There’s a clock above us. Somehow, I can hear it tick. I look to Roark and his face is still impassive, a face that has haunted me for several nights now. I want him to say something, to acknowledge me, and if he’s angry then dammit, tell me why, because surely it’s beyond the obvious. I start to say this but suddenly I’m stopped, watching him shift his powerful body, ruffle his hair, scrub a hand over his face. Oh Lord, there’s something he’s definitely not telling me.

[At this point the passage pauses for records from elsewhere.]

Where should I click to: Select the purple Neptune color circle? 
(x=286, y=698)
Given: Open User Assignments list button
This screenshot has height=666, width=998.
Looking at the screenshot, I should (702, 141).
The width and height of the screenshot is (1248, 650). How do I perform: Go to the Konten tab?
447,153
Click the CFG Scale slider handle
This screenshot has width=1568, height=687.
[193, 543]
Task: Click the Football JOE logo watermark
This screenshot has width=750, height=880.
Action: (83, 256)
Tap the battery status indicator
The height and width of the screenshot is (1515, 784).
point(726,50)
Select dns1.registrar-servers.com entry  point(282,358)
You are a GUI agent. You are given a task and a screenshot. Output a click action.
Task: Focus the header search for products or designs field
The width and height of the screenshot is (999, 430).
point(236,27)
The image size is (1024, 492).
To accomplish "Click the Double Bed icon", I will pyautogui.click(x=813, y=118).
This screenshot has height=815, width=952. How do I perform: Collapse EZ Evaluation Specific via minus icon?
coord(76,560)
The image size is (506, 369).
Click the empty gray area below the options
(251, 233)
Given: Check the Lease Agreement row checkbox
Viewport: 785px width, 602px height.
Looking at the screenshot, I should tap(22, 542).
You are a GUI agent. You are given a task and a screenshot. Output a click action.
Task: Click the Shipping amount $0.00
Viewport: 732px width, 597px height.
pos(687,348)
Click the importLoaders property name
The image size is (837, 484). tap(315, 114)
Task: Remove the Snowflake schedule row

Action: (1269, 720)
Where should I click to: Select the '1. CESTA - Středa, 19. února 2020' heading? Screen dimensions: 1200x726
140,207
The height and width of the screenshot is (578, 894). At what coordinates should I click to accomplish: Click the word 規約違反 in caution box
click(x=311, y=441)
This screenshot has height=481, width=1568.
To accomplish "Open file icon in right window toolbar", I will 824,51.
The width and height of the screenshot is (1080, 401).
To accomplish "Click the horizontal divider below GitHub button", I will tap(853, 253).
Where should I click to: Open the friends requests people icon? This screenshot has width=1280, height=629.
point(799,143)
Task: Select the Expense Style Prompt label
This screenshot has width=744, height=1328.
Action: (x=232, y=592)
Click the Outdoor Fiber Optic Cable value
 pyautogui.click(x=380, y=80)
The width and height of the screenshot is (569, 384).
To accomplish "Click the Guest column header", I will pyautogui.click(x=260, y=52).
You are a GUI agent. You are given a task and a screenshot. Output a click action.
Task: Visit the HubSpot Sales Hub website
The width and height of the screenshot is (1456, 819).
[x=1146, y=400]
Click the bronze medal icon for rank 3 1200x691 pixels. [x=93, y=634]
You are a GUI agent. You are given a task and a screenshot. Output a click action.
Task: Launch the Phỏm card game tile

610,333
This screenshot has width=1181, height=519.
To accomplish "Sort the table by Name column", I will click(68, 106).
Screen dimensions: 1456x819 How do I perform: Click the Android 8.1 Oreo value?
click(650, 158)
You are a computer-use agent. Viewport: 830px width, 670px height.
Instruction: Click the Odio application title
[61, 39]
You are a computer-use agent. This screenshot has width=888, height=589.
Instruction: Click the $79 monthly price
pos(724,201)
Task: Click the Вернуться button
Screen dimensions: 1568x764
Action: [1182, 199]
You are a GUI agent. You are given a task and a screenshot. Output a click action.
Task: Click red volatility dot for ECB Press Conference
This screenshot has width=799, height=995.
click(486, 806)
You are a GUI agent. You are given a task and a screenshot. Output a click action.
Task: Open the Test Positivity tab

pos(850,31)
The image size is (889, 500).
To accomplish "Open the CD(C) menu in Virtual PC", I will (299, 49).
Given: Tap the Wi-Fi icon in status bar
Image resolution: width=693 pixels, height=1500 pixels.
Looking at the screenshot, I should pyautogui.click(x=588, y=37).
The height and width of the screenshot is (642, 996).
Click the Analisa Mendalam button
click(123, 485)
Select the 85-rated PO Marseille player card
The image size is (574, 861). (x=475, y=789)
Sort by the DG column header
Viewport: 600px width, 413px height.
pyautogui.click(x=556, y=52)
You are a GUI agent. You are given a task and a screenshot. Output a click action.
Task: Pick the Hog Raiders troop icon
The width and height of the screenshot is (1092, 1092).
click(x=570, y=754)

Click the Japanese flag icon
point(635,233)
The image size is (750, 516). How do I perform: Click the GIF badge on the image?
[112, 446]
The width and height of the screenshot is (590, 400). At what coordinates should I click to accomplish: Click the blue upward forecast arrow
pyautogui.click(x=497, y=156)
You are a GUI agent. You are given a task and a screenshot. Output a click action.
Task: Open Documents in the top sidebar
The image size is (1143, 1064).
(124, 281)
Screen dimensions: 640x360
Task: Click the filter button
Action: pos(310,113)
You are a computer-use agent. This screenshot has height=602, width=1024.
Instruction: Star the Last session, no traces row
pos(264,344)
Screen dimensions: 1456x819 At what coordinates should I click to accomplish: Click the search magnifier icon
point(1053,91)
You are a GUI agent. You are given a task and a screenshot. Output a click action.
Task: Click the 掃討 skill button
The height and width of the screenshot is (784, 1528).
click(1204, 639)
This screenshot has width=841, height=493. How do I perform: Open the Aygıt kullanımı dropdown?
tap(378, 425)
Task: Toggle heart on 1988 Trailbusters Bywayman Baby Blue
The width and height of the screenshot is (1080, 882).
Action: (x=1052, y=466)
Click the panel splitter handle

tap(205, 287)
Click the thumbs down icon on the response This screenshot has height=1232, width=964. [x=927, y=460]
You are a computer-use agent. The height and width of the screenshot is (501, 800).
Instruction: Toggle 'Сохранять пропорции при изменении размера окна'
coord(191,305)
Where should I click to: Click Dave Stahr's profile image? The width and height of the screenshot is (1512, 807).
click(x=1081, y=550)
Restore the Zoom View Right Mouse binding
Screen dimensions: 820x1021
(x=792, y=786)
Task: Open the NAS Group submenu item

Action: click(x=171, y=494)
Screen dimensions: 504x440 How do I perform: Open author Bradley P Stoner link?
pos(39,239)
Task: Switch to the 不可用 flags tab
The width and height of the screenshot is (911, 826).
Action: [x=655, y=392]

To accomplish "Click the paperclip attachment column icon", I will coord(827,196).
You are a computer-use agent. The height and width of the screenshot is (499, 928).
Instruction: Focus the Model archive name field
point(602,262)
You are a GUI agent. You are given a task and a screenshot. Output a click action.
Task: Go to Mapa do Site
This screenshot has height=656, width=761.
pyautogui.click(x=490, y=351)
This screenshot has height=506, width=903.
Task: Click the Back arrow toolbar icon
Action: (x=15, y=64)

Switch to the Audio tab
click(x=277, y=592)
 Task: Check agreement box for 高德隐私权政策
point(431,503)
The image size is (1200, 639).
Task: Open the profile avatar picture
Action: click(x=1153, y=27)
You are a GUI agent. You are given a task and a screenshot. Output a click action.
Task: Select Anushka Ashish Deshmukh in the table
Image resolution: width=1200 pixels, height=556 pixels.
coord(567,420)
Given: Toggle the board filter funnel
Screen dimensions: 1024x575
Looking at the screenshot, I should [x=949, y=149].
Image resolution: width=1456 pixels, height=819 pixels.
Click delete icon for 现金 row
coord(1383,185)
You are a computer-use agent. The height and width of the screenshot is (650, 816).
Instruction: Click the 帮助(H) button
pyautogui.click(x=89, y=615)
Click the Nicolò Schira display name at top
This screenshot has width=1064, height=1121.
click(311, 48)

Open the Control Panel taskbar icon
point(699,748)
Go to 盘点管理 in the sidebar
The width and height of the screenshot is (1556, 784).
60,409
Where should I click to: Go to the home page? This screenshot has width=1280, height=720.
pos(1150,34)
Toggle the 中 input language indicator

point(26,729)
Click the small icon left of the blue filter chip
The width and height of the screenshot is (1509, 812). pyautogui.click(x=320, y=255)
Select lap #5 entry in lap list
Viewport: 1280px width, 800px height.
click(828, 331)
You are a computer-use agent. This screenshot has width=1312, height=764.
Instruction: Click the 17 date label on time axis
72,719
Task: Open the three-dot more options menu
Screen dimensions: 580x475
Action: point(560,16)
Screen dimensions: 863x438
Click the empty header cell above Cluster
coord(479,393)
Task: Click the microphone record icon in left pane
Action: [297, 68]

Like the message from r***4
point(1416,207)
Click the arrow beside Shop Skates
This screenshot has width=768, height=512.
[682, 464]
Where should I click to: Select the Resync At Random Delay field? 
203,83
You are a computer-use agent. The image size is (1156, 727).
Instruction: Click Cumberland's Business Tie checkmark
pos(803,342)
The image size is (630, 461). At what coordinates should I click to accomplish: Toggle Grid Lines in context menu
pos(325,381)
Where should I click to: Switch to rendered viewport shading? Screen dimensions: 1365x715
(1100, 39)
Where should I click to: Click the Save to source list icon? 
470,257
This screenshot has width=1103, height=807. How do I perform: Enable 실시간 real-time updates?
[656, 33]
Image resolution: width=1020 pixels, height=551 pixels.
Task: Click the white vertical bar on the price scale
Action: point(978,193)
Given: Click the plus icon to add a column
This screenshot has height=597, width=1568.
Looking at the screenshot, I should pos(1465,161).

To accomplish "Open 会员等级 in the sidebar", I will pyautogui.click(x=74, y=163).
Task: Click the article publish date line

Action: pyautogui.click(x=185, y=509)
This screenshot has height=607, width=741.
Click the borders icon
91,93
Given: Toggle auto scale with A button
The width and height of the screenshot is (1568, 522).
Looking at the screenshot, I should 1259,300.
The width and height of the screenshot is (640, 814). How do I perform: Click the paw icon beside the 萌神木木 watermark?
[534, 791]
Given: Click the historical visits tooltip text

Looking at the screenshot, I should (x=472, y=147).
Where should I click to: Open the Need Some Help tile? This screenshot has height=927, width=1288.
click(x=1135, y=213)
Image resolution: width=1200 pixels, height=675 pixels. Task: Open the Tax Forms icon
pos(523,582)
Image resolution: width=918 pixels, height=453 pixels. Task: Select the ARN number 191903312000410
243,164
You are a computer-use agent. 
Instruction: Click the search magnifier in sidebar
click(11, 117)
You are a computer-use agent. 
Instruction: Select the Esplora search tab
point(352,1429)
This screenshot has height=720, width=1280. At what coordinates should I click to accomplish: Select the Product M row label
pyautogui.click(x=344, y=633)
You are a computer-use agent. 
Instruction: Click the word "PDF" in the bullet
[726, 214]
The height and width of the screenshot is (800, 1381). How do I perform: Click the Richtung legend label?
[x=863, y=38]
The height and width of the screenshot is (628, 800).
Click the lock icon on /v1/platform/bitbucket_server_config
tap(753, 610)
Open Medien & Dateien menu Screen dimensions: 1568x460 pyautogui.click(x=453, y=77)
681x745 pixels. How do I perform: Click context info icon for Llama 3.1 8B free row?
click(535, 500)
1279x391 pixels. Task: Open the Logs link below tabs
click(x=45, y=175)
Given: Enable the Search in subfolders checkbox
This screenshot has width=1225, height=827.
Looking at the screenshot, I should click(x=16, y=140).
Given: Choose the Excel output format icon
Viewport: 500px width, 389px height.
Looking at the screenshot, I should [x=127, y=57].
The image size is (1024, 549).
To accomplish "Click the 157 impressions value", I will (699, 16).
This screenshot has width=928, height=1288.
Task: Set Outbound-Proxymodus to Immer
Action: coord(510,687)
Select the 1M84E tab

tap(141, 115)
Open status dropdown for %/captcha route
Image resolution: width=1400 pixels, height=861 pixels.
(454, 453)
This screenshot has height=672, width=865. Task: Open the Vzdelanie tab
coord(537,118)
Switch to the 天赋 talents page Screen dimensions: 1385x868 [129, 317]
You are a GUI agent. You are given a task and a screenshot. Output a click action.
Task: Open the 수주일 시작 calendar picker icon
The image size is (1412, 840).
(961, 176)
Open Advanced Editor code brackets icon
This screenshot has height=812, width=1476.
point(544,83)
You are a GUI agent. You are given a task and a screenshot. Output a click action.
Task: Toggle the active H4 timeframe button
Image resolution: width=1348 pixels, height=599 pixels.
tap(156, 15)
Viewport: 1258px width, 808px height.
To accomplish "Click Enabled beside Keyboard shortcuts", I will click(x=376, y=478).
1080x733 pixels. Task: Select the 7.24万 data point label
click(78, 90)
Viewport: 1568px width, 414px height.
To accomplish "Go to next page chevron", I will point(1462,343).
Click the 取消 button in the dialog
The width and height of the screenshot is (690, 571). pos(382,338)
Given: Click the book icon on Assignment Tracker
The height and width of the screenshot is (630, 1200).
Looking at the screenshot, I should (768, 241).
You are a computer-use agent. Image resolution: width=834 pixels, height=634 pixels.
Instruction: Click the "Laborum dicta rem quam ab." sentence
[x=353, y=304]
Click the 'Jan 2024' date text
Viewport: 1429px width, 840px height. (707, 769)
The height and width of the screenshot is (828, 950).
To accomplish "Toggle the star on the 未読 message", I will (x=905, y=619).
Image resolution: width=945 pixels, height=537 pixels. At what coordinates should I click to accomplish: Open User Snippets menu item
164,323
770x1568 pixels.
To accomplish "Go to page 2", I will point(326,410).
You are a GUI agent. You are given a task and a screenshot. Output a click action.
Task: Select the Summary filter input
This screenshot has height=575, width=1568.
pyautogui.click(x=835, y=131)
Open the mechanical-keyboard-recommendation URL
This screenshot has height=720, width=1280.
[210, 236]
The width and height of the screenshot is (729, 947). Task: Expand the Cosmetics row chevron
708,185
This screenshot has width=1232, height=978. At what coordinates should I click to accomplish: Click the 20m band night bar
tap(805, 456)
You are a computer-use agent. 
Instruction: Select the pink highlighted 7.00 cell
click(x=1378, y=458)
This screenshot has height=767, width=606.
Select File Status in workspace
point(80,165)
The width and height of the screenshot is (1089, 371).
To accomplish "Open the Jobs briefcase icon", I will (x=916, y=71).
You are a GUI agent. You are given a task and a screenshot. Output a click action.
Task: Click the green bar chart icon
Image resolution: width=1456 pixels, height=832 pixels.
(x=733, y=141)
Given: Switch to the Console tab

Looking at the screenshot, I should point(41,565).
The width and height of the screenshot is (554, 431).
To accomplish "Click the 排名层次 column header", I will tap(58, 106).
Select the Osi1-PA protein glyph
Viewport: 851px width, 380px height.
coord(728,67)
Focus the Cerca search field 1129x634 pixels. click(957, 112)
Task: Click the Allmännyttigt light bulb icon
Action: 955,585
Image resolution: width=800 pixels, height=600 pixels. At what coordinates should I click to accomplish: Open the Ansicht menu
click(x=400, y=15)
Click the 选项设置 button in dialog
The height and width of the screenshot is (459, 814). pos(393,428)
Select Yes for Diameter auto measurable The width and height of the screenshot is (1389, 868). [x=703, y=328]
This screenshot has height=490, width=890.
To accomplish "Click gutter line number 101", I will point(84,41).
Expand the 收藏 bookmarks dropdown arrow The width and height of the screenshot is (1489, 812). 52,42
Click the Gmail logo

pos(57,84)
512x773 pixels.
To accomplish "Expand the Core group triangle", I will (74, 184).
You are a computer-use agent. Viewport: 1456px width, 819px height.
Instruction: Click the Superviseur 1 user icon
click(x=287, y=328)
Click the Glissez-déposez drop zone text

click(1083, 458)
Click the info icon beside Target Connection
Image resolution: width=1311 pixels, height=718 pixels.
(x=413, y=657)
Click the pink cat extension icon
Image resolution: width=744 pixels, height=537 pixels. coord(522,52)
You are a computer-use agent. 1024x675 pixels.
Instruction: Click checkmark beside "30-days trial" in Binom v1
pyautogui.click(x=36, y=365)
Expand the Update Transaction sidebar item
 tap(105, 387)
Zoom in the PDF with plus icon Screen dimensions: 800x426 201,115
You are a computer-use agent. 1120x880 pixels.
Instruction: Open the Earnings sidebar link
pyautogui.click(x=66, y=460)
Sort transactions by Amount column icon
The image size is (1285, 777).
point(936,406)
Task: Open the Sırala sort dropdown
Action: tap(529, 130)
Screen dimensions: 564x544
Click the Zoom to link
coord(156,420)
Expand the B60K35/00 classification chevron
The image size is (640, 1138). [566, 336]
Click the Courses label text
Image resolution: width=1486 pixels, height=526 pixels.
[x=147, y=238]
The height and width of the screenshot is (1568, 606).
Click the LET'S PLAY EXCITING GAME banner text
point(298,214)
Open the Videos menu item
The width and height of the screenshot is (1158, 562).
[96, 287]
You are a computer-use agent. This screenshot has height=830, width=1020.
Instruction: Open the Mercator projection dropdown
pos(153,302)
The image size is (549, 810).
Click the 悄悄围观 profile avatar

A minute passes and we see the train gliding toward us. I walk to the red line as it stops, the doors opening with a pneumatic whoosh. As I step inside I feel Roark behind me, his hand at the small of my back, guiding me, pressing me forward. Even though we pass several empty seats in the quickly filling car, he steers me to a wheelchair space at the end. When we reach it he grabs a pole, bracing his legs as the train starts to move. I eye a seat but quickly dismiss the idea of taking it. It’s as obvious he prefers to stand as that he wants me next to him, his hand pressing into the curve of my back.
As the train glides along, the heat from Roark’s body flies at me in waves, his hand on me like a flatiron. His scent fills my nose, different now, a spicy richness dizzying in its intensity. We hit a bump and I lurch back against him, his hand sliding to my hip, his fingers curling around me. I can’t help it—I flinch, and it falls to his side and all at once I’m chilled, wanting him so badly to touch me again my head starts to swim, so much that I can’t take it any longer. I turn, catching his hardened face in the flickering fluorescent light.
“I’m still here, you know,” I say insistently enough that finally he looks at me.
I am, above all, a watcher. Any writer, to be successful, must be a covert observer, an undeniable Peeping Tom. But this time I find myself as snared as a rabbit in a trap with Roark’s gaze fixed on mine.
His eyes may as well be a gun to my head; I can’t think, breathe. The train passes in and out of stations, lights, people exit, board, but still, I can’t tear myself away. In what seems a snap of the fingers we’re at our stop, and again his hand finds its way to the small of my back. Before I know it we’re standing under the shelter on the platform, the train leaving us in a swirl of mist and thickening fog.